# Brigitte's Twins!



## TexasRanger (Feb 2, 2010)

This is kinda late, my camera decided it didn't want to download the pics, so I had to get them with my phone this morning. Yesterday afternoon she had :kidred: :kidred: with no complications. I went outside after I heard a horrible scream to discover she had kidded and a couple minutes later she had the other one. They're Ari (R-EE) (Artemis) and Athena. You can't see them in the pic, but Ari has waddles! Since she was preggo when I bought her, I have no idea who the father is. Athena does kinda have a pygmy head.









Ari








Athena


----------



## Realfoodmama (Apr 13, 2010)

So cute! And yay for girls 

:stars: :wahoo: :stars:


----------



## kelebek (Oct 5, 2007)

They are adorable - congrats!!!


----------



## sweetgoats (Oct 18, 2007)

AWWW, Congratulations, they are adorable. 

So glad it was a easy delivery. Walking out and finding happy healthy babies is the best.


----------



## minibarn (Jul 20, 2010)

congratulations!!! they are too adorable for words!


----------



## TexasRanger (Feb 2, 2010)

sweetgoats said:


> AWWW, Congratulations, they are adorable.
> 
> So glad it was a easy delivery. Walking out and finding happy healthy babies is the best.

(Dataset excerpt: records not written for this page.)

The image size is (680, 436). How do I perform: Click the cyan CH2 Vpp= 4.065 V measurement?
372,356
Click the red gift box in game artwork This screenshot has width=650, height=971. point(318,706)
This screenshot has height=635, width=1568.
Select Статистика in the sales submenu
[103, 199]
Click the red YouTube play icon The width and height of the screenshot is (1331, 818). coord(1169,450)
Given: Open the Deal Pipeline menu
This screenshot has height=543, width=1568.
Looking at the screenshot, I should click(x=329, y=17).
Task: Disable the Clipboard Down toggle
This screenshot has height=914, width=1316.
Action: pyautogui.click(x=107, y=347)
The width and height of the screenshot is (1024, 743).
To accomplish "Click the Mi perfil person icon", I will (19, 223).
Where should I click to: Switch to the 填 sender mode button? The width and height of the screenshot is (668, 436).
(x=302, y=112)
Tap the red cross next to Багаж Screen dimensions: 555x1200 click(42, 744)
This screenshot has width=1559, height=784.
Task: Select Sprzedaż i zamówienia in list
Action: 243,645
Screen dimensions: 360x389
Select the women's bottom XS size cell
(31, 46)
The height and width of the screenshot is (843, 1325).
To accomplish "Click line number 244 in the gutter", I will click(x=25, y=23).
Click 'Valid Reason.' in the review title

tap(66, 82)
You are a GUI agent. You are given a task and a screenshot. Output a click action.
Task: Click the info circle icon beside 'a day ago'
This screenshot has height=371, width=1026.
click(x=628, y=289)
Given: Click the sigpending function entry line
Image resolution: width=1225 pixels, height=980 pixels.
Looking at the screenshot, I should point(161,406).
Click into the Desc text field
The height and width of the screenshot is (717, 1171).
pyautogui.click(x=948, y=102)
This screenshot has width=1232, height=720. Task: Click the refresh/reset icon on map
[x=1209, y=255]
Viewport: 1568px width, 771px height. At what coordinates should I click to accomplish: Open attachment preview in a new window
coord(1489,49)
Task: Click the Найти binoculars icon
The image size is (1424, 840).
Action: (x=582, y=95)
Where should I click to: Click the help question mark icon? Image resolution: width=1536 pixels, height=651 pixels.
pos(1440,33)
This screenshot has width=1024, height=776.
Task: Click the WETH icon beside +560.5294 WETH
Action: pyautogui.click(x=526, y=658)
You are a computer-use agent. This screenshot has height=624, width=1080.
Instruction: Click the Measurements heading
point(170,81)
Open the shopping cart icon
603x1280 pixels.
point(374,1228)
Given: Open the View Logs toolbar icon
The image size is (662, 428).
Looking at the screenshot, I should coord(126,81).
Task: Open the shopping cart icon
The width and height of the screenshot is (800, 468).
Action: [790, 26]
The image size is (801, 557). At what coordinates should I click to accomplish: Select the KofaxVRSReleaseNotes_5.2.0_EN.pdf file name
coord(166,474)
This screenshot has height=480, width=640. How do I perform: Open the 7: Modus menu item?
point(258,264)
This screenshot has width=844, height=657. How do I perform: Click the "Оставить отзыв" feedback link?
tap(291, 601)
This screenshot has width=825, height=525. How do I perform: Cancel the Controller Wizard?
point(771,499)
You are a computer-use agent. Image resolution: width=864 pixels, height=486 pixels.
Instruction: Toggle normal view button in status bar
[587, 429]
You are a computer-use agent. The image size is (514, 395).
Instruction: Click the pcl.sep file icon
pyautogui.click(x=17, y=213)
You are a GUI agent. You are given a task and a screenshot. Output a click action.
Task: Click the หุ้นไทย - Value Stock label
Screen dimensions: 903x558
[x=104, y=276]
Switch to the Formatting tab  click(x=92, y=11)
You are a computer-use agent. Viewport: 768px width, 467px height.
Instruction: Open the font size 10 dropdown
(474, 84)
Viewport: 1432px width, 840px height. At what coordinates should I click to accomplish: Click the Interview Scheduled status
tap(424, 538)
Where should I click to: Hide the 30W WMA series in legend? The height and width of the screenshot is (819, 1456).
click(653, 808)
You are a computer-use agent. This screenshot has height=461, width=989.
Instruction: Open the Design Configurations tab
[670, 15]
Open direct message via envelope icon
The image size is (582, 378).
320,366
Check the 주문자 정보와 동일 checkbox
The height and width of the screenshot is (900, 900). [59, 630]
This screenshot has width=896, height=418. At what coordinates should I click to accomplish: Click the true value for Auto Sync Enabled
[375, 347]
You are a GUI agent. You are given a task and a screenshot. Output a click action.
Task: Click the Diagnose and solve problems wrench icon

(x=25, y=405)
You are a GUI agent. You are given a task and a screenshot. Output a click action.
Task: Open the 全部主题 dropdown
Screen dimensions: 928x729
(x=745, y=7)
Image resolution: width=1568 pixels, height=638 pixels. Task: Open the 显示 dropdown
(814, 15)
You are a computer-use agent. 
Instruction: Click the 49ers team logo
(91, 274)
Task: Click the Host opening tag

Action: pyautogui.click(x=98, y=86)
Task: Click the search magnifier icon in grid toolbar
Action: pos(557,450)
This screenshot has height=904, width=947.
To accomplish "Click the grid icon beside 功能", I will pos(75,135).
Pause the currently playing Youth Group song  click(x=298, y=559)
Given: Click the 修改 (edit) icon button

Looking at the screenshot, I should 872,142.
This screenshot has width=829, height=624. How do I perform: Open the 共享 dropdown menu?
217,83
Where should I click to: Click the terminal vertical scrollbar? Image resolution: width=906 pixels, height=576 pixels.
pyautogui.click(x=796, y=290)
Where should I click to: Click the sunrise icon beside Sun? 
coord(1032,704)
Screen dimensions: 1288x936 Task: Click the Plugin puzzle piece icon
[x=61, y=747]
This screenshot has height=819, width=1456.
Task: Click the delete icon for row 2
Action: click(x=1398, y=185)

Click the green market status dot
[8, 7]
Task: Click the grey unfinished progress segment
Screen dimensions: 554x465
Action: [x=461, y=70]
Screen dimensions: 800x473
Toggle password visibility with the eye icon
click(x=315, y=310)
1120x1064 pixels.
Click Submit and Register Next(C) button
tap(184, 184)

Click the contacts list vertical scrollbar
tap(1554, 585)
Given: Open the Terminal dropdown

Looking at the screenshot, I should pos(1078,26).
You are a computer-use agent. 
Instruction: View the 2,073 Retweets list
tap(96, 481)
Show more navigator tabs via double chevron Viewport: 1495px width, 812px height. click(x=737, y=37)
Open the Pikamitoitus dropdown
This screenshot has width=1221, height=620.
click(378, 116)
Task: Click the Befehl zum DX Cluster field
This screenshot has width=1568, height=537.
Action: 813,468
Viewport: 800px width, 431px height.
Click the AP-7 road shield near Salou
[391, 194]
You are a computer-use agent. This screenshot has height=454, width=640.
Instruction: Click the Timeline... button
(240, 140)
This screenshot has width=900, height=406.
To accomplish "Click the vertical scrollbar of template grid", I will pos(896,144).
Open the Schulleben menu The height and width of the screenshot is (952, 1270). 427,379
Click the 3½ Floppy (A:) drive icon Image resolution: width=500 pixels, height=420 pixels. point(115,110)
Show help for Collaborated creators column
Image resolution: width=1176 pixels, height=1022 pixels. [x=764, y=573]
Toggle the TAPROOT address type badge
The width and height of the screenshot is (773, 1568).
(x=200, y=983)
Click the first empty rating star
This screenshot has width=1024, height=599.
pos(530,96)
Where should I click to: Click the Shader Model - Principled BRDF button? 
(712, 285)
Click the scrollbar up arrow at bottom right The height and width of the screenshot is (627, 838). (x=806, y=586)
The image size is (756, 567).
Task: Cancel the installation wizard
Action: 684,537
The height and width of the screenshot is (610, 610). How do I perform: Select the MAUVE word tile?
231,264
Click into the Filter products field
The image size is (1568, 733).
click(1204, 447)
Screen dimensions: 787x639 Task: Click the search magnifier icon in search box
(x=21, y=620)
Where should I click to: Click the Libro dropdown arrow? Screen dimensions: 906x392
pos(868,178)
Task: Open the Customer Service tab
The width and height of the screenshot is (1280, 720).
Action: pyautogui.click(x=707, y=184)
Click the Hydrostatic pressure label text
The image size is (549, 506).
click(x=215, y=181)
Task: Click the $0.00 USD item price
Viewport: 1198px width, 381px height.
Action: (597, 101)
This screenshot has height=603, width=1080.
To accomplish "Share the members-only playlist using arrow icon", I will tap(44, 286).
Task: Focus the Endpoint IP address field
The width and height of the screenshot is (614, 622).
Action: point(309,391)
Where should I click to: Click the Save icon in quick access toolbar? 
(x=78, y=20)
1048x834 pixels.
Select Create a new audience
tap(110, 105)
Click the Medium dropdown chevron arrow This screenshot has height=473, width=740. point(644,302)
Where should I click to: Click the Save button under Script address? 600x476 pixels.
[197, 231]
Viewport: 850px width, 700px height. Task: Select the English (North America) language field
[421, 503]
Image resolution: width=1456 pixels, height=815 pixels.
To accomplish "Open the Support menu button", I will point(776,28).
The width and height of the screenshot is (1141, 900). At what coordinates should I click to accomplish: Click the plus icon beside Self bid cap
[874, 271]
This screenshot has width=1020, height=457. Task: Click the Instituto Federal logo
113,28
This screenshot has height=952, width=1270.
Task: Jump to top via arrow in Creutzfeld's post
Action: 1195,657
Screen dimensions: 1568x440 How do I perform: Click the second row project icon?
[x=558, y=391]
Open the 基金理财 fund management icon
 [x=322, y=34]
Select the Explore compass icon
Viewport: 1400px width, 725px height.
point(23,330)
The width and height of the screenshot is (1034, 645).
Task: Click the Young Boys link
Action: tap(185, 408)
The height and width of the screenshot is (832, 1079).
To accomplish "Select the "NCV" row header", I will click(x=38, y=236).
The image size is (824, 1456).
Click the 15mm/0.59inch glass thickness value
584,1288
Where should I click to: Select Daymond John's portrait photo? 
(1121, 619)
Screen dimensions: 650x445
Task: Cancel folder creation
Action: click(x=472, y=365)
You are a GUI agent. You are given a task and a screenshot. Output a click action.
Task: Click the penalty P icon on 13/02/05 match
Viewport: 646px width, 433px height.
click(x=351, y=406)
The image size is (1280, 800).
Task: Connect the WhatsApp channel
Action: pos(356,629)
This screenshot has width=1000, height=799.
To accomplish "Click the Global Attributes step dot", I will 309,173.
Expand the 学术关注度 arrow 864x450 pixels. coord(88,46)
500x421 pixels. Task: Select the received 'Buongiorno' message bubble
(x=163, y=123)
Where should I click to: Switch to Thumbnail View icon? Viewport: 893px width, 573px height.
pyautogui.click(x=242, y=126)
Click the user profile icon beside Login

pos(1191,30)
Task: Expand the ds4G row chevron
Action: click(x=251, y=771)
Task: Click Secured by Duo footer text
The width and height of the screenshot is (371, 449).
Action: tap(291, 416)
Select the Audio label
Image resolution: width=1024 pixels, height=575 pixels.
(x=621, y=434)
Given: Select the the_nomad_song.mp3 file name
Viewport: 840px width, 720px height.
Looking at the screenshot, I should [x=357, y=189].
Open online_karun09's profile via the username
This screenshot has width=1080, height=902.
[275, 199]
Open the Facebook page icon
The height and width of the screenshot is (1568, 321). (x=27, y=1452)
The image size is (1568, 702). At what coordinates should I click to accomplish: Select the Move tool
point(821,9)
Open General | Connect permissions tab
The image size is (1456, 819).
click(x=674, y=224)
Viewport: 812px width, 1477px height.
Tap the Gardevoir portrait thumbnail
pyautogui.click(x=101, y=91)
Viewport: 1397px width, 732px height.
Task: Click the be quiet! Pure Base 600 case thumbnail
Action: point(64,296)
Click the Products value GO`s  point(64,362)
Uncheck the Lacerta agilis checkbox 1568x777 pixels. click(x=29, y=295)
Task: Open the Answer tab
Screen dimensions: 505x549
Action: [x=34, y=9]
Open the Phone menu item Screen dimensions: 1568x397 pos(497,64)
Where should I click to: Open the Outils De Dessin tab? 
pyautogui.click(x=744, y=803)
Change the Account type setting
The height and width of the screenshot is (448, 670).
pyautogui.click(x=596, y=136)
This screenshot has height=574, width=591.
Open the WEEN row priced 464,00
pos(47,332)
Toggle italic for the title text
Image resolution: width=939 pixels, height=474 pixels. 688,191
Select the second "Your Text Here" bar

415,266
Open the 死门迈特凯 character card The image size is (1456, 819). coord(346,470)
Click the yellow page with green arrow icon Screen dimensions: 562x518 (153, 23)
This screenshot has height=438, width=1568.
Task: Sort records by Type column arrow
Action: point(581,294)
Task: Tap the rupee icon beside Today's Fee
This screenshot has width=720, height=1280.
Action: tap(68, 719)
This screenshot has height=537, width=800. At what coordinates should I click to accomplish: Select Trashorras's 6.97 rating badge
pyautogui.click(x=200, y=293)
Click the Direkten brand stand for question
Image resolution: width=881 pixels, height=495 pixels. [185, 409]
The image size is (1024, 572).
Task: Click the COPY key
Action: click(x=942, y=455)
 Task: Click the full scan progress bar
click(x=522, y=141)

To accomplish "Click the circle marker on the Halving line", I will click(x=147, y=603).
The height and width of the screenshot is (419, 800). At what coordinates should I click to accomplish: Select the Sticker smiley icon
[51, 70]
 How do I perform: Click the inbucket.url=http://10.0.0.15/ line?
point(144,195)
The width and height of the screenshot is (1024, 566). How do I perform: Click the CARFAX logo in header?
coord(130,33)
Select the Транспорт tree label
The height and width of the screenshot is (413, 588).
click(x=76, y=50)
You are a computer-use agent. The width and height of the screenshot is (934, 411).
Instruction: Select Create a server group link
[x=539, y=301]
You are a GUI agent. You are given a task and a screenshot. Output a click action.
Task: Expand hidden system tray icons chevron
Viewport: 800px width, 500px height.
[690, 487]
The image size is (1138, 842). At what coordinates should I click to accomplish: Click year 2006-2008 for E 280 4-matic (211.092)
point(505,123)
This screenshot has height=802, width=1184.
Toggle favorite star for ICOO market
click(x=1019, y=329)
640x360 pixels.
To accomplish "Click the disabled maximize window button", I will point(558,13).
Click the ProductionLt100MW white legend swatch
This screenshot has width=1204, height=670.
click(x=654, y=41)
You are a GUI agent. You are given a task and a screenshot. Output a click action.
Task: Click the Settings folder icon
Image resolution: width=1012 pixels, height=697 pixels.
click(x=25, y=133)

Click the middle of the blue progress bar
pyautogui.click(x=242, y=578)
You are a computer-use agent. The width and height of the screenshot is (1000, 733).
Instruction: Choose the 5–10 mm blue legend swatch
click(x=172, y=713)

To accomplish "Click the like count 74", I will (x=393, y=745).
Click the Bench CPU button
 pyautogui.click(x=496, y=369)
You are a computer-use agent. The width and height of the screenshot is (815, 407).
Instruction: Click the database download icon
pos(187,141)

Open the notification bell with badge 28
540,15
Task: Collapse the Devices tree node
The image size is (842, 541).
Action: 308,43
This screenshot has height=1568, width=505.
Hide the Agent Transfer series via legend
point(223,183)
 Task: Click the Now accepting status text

This is the first time I actually got to see one come out.  What breed(s) have waddles? I'm trying to figure out what the buck could of been.


----------



## TexasRanger (Feb 2, 2010)

I'm thinking about keeping Ari, I just love her personality and color. Also, what would you call their color/pattern?


----------



## OhCee (Feb 26, 2010)

Congrats! Those girls are super cute! I know Nigis have wattles, not sure what other breeds, though  

If you're super curious, you could ask the person you bought her from about daddy?


----------



## toth boer goats (Jul 20, 2008)

A big congrats ........what cuties....  :greengrin: :thumb:


----------



## myfainters (Oct 30, 2009)

They are precious!  Congrats!!! I think A LOT of breeds have wattles, of the mini breeds.... fainters, pygmys, nigies..... all can have them.


----------



## TinyHoovesRanch (Jan 16, 2010)

CONGRATS!!! 

Better watch Ari....She might dissapear lol....LOVE WATTLES!


----------



## sweetgoats (Oct 18, 2007)

TexasRanger said:


> sweetgoats said:
> 
> 
> > AWWW, Congratulations, they are adorable.
> ...


 Really any goat can have them. I have only seen a few Cashmere have them, and then I got two. I love them. They are also known as goat jewlery :leap:


----------



## TexasRanger (Feb 2, 2010)

OhCee said:


> Congrats! Those girls are super cute! I know Nigis have wattles, not sure what other breeds, though
> 
> If you're super curious, you could ask the person you bought her from about daddy?


Her old owner probably doesn't know either. She was kept in a pen with a few other goats: a pygmy, her son, a fainting wether and another huge goat. The lady basically had them in her backyard and was feeding them cat food. :veryangry:


----------



## TexasRanger (Feb 2, 2010)

myfainters said:


> They are precious!  Congrats!!! I think A LOT of breeds have wattles, of the mini breeds.... fainters, pygmys, nigies..... all can have them.


Whats weird is, she doesn't have them and neither did any of the goats at her previous home.


----------



## Rogersfarm (Jan 24, 2010)

Love the colors and I am jealous you got a doe with wattles! Super cute girls we might need to do a trade off I really like the darker one :wink:


----------



## TexasRanger (Feb 2, 2010)

Rogersfarm said:


> Love the colors and I am jealous you got a doe with wattles! Super cute girls we might need to do a trade off I really like the darker one :wink:


Where in Southeast TX are you? I'm near San Antonio. I really want to place Athena in a home where I can talk to the new owner. ray: She's the first goat I actually got to see being born, so she's a little special to me.


----------



## Rogersfarm (Jan 24, 2010)

We are way over from you.About 5 hours we are the last town you get to before you enter louisiana.Orange,Texas


----------



## CapriGem (May 12, 2010)

Aww... a what a bunch of sweeties!


----------